| Supplied passage |
================================

Human activities and structures alter connectivity between streams and riparian wetlands and downstream waters. Modifications of hydrologic connectivity are a ubiquitous source of impairment to U.S. rivers (e.g., Meador, 1996; Gregory, 2006; Gordon et al., 2015). Activities (e.g., water abstraction) and structures (e.g., dams) can reduce longitudinal connectivity. Channelization, dredging, bank stabilization, and levee construction enhance longitudinal connectivity but decrease vertical and lateral connectivity (Valett et al., 2005), ultimately reducing sink, lag, and transformation functions, but possibly enhancing source function. Most temperate floodplains—and a growing number in other regions—have been modified by land use and disconnected from their streams and rivers. River flows are modified and contained within artificial levees so that floodplains and their wetlands can be converted and maintained for other land uses. The recurrent conveyance of floodwaters of varying magnitudes and durations onto floodplains, which contributed to the conditions ideal for such land uses (e.g., productive soils, flat topography), are reduced or eliminated, thereby affecting connectivity to and functions within floodplain wetlands (Opperman et al., 2010).

================================

| Stated task |
Condense the paragraph beginning "Human activities and structures alter connectivity" in the passage on river connectivity above into a short bulleted list of its main facts.

Stored items:
================================

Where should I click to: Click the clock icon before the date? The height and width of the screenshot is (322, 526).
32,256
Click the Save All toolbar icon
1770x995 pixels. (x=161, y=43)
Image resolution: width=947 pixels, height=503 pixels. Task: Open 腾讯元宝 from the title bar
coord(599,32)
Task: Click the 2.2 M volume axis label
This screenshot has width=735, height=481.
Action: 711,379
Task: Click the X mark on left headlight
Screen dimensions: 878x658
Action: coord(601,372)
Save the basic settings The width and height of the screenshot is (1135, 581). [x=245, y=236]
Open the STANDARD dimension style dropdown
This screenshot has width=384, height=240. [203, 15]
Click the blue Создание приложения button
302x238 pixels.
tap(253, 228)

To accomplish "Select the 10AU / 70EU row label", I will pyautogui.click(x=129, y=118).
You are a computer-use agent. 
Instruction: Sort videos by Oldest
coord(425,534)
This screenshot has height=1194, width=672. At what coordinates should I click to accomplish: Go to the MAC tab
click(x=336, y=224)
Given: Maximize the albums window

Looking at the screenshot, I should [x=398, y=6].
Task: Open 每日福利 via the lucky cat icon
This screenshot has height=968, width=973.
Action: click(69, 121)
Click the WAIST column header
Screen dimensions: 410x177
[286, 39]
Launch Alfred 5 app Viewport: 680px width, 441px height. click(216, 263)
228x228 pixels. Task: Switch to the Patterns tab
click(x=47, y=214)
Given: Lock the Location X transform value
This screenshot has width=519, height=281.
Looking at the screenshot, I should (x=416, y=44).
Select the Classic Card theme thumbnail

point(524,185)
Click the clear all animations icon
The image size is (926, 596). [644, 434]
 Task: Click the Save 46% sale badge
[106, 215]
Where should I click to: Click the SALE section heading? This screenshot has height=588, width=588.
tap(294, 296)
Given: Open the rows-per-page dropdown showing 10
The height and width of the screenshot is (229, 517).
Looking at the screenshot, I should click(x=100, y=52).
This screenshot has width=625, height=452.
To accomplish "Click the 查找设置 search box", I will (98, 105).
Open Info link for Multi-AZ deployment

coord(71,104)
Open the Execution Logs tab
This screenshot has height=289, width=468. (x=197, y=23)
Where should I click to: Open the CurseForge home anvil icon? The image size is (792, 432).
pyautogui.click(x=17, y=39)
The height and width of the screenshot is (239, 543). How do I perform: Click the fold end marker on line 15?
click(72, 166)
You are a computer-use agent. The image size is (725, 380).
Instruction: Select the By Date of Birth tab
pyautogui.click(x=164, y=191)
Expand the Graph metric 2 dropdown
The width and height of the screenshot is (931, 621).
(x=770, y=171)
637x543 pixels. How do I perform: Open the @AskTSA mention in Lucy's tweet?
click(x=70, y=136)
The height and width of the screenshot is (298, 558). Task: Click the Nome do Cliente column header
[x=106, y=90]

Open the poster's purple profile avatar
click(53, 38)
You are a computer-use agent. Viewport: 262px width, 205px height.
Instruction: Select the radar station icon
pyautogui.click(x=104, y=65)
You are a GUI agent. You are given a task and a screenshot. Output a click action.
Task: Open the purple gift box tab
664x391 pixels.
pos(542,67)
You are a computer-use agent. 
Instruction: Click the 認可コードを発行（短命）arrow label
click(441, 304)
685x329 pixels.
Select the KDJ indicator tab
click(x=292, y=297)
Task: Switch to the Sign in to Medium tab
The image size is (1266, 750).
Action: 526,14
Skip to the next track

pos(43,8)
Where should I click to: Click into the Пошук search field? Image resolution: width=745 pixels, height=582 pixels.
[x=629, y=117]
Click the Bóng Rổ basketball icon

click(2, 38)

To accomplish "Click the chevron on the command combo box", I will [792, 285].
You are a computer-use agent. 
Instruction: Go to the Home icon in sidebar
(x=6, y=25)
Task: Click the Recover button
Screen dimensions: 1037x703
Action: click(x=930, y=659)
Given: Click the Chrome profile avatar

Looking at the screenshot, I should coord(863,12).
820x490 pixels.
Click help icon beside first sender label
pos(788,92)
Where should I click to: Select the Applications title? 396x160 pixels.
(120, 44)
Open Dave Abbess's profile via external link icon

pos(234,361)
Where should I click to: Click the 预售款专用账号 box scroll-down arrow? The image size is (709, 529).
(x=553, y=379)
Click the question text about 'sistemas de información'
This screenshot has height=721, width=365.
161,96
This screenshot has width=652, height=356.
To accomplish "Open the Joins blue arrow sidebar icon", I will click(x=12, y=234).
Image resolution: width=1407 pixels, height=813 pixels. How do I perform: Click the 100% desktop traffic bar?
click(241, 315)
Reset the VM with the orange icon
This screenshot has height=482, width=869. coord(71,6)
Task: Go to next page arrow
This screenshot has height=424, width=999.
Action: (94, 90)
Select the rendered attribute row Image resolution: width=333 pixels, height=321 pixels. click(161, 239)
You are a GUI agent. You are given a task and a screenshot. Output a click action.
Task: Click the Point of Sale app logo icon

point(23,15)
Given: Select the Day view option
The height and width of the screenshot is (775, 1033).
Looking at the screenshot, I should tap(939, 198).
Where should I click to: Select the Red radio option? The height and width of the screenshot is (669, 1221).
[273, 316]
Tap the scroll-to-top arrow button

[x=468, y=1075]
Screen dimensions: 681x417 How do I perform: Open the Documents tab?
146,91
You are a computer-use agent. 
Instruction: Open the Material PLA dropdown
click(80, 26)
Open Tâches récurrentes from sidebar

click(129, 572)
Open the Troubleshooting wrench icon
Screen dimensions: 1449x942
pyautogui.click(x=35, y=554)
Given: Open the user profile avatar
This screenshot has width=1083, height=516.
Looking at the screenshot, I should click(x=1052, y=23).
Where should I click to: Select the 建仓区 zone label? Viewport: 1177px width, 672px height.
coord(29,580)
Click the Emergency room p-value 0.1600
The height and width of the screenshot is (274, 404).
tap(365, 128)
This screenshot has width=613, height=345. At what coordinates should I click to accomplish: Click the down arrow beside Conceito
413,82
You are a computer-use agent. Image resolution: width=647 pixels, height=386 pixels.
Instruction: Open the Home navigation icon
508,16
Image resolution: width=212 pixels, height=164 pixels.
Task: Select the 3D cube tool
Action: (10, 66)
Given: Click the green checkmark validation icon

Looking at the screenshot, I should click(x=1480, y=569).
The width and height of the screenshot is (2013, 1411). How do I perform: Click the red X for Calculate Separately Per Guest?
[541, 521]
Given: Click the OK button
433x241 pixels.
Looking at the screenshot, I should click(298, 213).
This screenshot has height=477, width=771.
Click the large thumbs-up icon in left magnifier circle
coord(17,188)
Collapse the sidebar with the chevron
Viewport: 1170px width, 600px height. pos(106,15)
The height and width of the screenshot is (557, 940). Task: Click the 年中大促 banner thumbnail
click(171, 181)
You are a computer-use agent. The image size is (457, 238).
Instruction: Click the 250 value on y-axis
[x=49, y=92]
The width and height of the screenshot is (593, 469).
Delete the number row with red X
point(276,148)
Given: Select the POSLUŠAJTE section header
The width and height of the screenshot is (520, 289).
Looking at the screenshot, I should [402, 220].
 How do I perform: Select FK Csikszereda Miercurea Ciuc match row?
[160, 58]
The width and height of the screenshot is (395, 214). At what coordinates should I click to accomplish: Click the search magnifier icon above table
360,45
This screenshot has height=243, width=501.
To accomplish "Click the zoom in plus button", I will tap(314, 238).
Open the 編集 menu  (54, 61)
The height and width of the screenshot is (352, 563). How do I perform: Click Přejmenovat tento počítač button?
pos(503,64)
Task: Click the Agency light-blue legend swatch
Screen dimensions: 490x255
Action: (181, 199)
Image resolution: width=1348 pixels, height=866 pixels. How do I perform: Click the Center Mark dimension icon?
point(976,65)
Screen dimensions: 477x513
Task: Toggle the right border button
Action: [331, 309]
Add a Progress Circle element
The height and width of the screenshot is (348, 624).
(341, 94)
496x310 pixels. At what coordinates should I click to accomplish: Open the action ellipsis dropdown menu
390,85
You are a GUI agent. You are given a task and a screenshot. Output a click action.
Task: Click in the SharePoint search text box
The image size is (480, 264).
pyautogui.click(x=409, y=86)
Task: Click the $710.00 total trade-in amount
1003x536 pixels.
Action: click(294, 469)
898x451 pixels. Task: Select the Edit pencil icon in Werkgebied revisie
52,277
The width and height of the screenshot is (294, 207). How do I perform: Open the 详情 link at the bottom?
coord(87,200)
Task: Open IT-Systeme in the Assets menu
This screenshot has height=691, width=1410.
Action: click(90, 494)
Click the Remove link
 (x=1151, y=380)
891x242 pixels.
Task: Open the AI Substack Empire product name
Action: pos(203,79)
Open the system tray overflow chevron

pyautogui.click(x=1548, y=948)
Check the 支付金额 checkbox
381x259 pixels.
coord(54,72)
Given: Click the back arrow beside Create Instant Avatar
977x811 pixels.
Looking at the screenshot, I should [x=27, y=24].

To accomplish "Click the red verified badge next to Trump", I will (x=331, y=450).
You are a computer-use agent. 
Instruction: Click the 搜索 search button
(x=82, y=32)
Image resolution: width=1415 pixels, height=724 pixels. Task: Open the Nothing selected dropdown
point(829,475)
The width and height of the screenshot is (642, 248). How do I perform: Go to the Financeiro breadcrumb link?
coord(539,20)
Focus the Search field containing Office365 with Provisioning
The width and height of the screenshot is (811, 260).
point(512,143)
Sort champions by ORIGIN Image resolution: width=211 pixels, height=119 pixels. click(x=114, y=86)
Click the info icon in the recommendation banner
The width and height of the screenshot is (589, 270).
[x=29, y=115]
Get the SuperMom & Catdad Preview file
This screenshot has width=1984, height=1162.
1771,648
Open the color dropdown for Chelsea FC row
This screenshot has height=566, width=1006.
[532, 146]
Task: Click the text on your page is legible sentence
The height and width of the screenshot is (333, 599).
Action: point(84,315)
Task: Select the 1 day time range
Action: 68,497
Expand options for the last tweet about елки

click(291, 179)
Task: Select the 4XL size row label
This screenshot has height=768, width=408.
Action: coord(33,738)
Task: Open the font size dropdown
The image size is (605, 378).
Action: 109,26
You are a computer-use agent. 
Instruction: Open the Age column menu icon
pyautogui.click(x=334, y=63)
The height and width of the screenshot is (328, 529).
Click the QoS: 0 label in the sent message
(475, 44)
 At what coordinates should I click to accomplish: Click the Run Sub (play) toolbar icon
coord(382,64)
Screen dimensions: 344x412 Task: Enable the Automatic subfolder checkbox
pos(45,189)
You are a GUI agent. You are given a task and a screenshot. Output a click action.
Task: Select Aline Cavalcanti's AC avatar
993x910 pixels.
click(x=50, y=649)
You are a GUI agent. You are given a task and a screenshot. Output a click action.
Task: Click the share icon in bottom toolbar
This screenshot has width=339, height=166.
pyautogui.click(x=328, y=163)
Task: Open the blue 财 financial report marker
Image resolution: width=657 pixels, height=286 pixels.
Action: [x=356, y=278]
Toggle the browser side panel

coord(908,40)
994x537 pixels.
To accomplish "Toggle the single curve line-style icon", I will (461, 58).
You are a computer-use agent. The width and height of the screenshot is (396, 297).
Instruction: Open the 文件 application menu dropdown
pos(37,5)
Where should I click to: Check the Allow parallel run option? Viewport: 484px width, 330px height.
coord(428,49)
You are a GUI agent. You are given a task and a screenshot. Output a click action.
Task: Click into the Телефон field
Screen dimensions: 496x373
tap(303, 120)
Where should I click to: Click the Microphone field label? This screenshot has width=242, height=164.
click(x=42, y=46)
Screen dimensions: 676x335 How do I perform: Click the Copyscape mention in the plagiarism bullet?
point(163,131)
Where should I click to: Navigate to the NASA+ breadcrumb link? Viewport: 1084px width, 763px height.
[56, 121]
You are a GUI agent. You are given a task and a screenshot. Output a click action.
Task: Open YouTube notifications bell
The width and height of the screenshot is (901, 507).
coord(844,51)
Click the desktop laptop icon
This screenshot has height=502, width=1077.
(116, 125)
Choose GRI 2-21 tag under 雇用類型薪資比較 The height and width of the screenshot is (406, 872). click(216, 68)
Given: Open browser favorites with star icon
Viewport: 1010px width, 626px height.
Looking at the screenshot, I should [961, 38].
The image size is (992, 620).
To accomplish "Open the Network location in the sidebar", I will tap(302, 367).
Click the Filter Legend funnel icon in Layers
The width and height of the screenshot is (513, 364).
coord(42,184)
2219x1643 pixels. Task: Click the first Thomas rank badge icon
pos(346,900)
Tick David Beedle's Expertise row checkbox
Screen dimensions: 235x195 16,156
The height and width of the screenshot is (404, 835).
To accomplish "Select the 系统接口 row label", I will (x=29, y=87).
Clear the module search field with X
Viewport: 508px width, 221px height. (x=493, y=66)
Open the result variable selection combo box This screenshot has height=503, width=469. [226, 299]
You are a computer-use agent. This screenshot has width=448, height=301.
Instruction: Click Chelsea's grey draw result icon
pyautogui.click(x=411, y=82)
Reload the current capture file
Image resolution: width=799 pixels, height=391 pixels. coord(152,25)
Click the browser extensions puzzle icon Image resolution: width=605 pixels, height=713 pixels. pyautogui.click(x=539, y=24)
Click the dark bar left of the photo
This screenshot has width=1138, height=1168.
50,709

================================

| Correct answer |
- Human activities and structures change connectivity between streams, riparian wetlands, and downstream waters. Altered hydrologic connectivity is a widespread source of impairment to U.S. rivers.
- Activities such as water abstraction and structures such as dams can reduce longitudinal connectivity.
- Channelization, dredging, bank stabilization, and levee construction increase longitudinal connectivity but decrease vertical and lateral connectivity. This reduces sink, lag, and transformation functions but may enhance source function.
- Most temperate floodplains, and a growing number in other regions, have been modified by land use and disconnected from their streams and rivers.
- Artificial levees contain river flows so that floodplains and their wetlands can be converted and maintained for other land uses.
- The recurring floodwaters that once reached floodplains helped create the conditions ideal for those uses, such as productive soils and flat topography. These floods are now reduced or eliminated, which affects connectivity to and functions within floodplain wetlands.